_WHAT IS BEING ASKED_.
Each line of the entries that mentions the string "legend" needs to be reported.

_STUDY MATERIAL_.
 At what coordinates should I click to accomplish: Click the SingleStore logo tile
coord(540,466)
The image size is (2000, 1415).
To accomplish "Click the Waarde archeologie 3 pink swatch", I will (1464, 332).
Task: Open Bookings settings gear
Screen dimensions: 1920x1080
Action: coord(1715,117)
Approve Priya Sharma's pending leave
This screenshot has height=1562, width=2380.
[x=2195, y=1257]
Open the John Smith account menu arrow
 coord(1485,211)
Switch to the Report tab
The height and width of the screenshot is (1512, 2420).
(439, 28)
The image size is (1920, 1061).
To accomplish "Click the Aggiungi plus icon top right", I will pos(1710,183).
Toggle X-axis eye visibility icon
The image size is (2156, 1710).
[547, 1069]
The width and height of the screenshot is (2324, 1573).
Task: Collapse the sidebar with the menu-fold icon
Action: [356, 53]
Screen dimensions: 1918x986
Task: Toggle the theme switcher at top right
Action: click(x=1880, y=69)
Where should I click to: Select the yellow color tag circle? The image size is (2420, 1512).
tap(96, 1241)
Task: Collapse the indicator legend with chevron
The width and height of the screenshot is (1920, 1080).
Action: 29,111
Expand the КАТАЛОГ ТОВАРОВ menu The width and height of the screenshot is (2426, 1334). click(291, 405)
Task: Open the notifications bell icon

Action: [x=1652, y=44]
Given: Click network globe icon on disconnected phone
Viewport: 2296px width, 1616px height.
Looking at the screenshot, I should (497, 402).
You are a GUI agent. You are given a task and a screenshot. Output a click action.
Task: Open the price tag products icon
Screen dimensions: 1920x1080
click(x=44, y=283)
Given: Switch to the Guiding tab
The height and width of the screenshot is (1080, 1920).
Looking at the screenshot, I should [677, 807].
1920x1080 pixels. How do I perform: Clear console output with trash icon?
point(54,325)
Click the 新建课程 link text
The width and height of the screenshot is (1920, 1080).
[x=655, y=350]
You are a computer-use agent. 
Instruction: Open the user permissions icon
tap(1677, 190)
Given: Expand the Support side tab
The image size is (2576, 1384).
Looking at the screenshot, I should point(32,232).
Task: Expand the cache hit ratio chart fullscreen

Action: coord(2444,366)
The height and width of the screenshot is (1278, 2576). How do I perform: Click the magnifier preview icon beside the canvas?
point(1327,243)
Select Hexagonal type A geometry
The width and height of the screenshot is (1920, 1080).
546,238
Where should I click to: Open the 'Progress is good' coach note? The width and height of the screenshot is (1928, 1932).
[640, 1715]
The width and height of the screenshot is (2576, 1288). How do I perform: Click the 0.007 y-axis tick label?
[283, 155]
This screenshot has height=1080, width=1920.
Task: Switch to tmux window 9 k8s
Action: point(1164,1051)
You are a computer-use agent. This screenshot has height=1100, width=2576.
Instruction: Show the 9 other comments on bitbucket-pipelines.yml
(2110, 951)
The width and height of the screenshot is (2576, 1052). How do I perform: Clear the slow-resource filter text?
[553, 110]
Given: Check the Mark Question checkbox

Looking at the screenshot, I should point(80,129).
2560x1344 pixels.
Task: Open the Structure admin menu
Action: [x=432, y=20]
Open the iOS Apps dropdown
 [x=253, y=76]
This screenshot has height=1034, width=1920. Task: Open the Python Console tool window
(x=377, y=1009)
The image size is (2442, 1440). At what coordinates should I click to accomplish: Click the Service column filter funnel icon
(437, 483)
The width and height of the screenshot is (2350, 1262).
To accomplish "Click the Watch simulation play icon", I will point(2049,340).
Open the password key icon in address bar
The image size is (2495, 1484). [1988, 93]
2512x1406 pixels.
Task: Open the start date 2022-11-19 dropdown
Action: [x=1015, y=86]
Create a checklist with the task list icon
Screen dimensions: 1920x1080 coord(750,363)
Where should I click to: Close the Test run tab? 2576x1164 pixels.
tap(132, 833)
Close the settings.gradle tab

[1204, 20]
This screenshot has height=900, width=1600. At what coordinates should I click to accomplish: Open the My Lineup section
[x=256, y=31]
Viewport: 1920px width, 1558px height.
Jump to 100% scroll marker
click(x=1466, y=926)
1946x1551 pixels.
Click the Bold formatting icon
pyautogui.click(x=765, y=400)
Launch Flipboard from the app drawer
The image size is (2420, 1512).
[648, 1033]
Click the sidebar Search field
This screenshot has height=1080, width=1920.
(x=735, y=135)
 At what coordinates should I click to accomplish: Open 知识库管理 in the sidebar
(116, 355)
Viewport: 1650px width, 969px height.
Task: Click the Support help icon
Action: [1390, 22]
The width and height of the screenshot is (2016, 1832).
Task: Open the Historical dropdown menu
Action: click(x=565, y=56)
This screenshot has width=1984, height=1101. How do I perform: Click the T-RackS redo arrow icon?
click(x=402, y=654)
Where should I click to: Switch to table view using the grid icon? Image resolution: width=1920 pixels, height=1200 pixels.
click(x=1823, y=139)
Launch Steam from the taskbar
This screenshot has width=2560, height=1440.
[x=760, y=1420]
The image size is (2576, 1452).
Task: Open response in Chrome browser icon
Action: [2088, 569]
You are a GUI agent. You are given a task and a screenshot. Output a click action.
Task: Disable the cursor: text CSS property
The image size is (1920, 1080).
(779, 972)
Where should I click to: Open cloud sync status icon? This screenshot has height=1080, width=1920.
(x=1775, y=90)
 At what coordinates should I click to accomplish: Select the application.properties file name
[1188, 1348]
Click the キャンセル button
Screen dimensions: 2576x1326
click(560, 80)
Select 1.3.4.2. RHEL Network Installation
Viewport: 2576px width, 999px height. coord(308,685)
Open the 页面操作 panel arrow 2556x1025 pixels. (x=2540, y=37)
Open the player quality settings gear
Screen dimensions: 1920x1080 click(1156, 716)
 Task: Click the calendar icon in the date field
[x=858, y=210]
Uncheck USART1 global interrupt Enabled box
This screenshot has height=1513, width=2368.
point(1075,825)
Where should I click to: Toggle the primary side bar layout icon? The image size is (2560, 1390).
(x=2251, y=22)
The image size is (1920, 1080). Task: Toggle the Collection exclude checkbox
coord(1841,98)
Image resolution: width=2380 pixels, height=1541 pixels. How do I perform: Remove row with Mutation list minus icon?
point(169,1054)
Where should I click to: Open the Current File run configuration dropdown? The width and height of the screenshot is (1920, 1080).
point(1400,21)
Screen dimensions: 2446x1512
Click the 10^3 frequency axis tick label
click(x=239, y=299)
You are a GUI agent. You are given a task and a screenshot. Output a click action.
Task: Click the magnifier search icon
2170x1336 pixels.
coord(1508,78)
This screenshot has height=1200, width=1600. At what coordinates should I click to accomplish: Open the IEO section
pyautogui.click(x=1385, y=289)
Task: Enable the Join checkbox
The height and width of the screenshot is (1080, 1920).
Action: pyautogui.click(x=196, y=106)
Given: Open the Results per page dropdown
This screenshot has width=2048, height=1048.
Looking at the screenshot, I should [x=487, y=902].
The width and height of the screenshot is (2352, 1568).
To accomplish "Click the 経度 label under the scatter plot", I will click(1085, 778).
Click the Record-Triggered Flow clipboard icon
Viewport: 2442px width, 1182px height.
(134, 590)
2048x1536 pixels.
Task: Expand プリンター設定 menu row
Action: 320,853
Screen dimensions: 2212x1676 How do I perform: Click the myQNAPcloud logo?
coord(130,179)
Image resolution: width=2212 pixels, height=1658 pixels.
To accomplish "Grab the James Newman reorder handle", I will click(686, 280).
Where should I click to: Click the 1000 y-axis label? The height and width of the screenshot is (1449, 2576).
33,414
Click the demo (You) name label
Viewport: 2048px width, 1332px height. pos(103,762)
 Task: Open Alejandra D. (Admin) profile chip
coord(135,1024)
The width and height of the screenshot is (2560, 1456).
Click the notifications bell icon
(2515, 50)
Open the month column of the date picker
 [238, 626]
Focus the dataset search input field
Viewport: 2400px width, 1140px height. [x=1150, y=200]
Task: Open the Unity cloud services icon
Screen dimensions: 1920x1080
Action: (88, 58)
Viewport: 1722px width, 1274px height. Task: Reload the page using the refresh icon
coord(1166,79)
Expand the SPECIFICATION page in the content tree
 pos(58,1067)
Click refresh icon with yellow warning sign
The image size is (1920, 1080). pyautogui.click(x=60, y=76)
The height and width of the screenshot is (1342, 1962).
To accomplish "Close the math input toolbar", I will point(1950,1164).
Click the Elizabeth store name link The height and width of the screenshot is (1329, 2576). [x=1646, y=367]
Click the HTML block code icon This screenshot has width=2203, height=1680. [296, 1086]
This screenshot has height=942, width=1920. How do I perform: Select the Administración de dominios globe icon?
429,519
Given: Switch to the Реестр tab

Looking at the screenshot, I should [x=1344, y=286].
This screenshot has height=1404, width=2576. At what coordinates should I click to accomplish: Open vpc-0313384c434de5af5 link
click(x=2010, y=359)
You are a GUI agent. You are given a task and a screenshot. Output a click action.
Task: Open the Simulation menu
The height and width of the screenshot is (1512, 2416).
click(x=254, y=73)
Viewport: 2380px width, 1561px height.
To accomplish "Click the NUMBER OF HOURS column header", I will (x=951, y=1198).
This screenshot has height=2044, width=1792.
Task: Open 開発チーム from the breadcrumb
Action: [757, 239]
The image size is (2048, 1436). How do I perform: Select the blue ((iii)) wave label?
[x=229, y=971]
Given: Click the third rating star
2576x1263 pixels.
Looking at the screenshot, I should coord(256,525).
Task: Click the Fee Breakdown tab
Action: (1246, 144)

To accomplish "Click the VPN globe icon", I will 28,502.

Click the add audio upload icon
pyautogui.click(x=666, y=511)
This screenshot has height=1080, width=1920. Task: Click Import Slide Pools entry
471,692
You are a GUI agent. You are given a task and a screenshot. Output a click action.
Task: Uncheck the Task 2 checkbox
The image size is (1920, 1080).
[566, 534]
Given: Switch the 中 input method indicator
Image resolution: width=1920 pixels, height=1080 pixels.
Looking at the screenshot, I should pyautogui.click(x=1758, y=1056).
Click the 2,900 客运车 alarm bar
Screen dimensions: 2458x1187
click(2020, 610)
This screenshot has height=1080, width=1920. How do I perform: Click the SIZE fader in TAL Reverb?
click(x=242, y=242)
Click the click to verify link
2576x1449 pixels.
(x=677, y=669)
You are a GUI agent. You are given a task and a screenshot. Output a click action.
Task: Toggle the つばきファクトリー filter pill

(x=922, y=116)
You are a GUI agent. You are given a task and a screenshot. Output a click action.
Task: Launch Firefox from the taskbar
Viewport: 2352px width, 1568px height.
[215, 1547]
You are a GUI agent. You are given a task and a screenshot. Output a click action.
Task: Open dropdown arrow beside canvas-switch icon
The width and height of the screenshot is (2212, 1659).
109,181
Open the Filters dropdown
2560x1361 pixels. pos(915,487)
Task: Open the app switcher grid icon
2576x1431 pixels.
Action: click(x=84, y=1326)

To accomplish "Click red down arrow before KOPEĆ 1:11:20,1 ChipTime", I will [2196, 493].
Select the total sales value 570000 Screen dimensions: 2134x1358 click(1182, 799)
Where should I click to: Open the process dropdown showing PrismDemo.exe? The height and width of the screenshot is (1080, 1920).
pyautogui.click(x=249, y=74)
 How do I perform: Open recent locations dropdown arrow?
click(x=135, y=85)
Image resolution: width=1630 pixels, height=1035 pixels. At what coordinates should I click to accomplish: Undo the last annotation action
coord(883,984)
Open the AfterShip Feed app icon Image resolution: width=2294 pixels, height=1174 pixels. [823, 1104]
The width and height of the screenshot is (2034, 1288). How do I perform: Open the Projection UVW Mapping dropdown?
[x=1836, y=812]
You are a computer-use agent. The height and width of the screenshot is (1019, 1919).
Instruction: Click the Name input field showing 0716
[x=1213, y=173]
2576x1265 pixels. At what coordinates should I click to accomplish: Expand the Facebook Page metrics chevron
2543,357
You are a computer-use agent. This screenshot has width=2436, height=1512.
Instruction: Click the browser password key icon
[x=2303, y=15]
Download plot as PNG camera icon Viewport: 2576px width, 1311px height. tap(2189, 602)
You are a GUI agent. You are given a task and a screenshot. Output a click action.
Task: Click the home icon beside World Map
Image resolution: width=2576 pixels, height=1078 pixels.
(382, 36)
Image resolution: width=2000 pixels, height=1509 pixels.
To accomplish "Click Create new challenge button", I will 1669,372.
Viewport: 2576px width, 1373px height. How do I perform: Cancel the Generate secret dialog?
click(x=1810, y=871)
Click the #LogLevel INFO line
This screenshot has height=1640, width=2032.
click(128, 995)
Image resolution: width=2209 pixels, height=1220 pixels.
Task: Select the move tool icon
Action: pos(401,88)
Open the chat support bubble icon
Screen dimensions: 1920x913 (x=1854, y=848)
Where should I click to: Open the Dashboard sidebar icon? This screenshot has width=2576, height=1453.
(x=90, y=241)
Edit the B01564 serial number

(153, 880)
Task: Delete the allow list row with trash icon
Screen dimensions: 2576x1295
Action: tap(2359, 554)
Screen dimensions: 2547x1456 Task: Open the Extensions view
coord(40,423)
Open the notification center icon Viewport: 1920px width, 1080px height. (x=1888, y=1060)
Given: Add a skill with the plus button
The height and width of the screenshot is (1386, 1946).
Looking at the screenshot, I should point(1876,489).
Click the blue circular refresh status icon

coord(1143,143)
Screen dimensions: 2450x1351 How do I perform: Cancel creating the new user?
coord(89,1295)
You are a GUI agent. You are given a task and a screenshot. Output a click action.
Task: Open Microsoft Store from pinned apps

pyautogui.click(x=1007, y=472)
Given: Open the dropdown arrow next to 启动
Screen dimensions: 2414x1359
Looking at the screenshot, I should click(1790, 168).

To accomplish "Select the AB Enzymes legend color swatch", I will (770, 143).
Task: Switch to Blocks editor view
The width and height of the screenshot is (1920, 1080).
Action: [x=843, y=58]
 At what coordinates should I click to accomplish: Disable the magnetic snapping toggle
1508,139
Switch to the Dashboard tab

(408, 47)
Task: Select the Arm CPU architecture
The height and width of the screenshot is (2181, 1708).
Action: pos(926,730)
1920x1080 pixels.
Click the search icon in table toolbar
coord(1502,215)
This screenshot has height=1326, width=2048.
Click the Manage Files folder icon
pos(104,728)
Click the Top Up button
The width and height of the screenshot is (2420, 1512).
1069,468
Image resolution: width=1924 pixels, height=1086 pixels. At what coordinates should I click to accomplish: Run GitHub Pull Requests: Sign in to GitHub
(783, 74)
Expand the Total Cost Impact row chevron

_RESULT OF THIS EXERCISE_.
Task: Collapse the indicator legend with chevron
To accomplish "Select the AB Enzymes legend color swatch", I will (770, 143).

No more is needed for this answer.